ECLI:NL:RVS:2019:15

Raad van State

Datum uitspraak
2 januari 2019
Publicatiedatum
2 januari 2019
Zaaknummer
201800924/1/A2
Instantie
Raad van State
Type
Uitspraak
Rechtsgebied
Bestuursrecht
Procedures
  • Hoger beroep
Rechters
  • D.A.C. Slump
  • J. Kramer
  • R.J.J.M. Pans
Vindplaatsen
  • Rechtspraak.nl
AI samenvatting door LexboostAutomatisch gegenereerd

Afwijzing aanvraag toestemming tot het voeren van een Nederlandse titel van hoger onderwijs op basis van niet-gelijkwaardige buitenlandse opleiding

In deze zaak gaat het om de afwijzing van de aanvraag van [appellant] om in Nederland de titel ‘drs.’ of ‘dr.’ te mogen voeren, op basis van zijn buitenlandse opleiding. De minister van Onderwijs, Cultuur en Wetenschap heeft op 19 februari 2014 de aanvraag afgewezen, omdat de opleiding van [appellant] niet gelijkwaardig zou zijn aan een Nederlandse opleiding. De rechtbank Amsterdam heeft in een eerdere uitspraak op 19 december 2017 het beroep van [appellant] gegrond verklaard, maar de rechtsgevolgen van het besluit in stand gelaten. Hierop heeft [appellant] hoger beroep ingesteld bij de Raad van State.
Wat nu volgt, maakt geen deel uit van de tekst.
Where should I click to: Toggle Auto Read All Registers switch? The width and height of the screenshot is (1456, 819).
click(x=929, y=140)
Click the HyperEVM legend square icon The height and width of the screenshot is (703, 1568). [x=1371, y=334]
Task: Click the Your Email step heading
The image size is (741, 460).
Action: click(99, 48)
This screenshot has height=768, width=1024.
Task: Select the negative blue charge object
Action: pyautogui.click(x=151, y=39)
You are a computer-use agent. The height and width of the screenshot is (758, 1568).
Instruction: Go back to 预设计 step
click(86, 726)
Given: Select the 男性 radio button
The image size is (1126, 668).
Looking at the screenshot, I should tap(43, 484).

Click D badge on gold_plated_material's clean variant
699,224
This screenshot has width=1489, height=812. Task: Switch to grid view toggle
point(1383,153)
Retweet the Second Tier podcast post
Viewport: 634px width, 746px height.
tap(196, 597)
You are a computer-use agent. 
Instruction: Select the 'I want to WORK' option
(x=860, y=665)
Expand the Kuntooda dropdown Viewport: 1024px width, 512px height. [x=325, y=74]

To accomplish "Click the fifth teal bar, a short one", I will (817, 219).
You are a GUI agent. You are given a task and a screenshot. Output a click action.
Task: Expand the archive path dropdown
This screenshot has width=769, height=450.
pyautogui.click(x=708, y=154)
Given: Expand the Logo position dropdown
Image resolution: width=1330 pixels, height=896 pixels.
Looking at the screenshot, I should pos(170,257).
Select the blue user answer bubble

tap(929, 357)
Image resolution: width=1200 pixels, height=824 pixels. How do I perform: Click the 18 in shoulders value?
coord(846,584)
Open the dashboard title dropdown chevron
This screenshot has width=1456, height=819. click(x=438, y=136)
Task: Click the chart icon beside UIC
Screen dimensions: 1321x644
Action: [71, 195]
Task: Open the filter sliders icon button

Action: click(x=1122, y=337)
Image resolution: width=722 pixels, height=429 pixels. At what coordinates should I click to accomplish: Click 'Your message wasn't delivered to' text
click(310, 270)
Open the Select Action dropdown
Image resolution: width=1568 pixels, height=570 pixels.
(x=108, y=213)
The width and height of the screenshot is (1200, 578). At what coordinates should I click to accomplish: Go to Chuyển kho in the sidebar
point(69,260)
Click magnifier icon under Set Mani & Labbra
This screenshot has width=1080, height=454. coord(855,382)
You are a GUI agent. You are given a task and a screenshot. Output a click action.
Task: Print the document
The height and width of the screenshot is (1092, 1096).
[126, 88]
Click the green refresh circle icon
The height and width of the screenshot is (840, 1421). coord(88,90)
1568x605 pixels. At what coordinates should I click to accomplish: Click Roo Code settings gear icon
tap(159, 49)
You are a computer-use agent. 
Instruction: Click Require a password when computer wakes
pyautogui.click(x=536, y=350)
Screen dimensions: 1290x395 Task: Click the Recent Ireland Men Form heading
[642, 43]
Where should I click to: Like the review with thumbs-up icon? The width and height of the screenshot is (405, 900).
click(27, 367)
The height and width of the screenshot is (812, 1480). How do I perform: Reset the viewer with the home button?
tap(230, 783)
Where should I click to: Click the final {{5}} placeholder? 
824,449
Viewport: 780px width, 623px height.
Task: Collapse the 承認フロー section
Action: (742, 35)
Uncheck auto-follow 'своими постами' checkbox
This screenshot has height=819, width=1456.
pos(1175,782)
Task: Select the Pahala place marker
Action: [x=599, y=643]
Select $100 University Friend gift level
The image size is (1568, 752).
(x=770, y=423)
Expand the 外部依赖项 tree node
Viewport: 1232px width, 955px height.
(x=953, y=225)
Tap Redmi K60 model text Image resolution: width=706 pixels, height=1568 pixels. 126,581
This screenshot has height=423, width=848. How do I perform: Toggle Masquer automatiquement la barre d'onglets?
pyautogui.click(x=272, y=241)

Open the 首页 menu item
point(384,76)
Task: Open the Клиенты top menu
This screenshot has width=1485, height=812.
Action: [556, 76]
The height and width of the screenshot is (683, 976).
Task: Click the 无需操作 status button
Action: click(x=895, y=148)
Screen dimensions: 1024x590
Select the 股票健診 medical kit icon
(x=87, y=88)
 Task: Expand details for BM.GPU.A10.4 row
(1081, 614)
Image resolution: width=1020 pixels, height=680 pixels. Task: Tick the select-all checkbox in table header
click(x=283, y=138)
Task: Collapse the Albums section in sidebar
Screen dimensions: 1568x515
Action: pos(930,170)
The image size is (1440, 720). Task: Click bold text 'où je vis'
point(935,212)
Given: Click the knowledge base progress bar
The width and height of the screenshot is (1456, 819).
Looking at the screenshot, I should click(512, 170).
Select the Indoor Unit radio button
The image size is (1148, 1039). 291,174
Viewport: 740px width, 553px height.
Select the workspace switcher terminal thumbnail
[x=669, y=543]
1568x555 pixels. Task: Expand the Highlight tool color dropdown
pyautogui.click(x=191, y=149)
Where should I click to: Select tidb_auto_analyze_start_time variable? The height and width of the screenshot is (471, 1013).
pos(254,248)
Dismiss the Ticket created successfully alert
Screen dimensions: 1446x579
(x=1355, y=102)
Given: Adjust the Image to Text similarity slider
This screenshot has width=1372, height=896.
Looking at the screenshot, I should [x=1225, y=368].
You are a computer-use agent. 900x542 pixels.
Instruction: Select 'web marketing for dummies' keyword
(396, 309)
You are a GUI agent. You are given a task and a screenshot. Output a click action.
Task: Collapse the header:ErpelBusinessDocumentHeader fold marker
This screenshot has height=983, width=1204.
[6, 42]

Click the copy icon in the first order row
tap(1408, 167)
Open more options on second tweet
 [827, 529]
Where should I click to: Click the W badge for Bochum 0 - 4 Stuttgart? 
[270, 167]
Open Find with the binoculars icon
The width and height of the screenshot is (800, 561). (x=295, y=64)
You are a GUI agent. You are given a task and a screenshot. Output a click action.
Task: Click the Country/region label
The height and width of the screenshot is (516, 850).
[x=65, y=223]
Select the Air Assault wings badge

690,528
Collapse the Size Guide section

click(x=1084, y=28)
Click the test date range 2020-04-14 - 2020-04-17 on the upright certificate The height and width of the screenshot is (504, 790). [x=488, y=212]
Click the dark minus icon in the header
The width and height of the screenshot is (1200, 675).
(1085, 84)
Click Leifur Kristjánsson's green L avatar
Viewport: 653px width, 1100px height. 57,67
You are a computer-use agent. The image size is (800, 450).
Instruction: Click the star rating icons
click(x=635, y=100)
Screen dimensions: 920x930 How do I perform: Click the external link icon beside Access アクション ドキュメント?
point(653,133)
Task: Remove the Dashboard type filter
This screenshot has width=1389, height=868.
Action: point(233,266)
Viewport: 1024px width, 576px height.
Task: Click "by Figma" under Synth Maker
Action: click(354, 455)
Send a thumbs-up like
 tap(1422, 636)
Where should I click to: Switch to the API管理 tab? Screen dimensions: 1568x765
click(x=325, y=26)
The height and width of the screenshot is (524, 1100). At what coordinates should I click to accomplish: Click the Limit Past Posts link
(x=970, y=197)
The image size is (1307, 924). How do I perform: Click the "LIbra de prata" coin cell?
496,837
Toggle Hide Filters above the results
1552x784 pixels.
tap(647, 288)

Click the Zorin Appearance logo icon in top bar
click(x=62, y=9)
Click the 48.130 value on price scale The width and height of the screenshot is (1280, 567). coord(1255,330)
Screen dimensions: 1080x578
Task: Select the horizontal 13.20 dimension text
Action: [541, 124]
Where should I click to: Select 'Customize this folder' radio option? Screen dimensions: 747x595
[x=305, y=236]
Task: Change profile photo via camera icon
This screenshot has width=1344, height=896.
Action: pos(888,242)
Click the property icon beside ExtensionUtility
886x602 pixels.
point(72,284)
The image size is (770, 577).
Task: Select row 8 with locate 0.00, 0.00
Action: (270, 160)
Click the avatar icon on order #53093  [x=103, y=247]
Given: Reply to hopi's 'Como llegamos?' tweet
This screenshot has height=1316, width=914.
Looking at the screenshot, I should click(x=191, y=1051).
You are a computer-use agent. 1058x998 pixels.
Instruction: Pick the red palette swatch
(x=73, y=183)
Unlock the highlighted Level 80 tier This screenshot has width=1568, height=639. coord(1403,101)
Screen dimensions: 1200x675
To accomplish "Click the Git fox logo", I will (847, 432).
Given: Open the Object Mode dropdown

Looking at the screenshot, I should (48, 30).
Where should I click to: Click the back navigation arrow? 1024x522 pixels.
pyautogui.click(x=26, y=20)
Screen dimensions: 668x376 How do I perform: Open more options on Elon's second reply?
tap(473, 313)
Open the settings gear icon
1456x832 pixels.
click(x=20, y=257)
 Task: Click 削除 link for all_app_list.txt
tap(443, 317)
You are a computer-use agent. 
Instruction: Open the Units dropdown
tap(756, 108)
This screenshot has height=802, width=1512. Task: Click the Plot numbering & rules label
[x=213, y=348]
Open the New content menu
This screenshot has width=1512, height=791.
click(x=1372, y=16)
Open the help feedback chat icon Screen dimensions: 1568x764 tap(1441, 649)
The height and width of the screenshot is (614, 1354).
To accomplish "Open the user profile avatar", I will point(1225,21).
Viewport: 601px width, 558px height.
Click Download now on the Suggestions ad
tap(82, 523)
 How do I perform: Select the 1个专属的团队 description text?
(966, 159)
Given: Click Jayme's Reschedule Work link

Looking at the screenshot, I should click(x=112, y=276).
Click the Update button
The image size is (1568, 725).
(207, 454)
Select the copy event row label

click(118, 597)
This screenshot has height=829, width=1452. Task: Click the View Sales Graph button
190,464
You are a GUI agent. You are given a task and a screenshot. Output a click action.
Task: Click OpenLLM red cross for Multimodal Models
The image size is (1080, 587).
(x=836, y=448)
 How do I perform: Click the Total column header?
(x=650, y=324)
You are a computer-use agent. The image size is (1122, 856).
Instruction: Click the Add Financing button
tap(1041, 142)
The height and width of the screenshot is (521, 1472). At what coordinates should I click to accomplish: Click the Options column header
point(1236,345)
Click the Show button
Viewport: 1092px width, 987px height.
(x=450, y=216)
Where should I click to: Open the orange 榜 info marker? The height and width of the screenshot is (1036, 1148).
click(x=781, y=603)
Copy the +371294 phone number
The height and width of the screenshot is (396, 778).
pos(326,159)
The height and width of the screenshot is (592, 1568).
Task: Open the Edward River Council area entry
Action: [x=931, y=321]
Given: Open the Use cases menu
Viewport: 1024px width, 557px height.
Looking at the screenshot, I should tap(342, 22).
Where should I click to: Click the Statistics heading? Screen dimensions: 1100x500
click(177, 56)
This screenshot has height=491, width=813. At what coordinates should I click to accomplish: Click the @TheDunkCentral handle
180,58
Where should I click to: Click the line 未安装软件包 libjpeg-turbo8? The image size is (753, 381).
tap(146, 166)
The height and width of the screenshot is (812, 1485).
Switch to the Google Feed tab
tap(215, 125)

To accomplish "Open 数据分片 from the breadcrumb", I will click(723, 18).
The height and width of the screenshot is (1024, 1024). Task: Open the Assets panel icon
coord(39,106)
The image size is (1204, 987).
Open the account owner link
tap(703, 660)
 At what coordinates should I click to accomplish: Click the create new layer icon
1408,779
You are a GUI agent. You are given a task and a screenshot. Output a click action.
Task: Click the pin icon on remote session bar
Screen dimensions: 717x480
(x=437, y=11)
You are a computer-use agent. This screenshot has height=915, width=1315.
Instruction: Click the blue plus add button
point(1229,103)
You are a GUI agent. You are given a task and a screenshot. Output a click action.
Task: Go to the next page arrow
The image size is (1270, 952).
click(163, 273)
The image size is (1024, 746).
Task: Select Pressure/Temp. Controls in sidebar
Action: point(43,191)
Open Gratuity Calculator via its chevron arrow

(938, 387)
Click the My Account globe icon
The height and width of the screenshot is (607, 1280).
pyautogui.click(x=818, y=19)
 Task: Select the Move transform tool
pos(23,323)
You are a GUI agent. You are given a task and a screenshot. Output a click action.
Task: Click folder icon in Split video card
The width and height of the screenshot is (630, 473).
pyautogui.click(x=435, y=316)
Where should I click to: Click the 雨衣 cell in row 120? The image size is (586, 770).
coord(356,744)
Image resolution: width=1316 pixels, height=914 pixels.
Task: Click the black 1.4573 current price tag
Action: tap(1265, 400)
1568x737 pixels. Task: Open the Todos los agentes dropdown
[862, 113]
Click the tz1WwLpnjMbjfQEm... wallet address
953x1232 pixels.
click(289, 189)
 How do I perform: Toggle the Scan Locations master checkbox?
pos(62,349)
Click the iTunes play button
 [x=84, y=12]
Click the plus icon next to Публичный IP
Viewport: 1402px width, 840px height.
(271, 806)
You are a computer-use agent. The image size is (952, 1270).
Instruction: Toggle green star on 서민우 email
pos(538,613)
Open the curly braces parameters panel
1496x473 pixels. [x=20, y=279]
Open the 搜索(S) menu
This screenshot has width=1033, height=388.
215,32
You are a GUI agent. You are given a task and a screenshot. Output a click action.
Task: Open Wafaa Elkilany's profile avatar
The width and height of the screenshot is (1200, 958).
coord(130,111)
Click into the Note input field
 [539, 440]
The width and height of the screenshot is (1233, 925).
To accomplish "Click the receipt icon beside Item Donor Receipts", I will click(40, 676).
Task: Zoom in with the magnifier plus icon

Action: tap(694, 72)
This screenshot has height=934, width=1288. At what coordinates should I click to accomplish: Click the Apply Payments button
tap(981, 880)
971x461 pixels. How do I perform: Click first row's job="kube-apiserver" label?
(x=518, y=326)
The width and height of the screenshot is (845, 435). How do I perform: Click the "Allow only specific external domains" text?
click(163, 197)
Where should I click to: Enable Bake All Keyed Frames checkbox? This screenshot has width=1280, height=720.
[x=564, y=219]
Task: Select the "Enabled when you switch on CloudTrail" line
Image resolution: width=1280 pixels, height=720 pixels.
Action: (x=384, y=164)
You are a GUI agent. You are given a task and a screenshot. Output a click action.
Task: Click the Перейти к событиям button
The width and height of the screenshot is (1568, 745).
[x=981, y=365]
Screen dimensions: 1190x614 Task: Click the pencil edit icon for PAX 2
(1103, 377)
De Raad van State heeft de zaak op 5 november 2018 behandeld. [appellant] heeft zijn stelling verdedigd dat zijn diploma gelijkgesteld kan worden aan een vwo-diploma en dat zijn Professional Experience Certificate kan gelden als vervanging voor de in Nederland gebruikelijke co-schappen. De minister heeft echter gesteld dat er wezenlijke verschillen zijn tussen de opleiding van [appellant] en de Nederlandse opleiding geneeskunde, met name in de nominale duur van de vooropleiding en de toegang tot promotie.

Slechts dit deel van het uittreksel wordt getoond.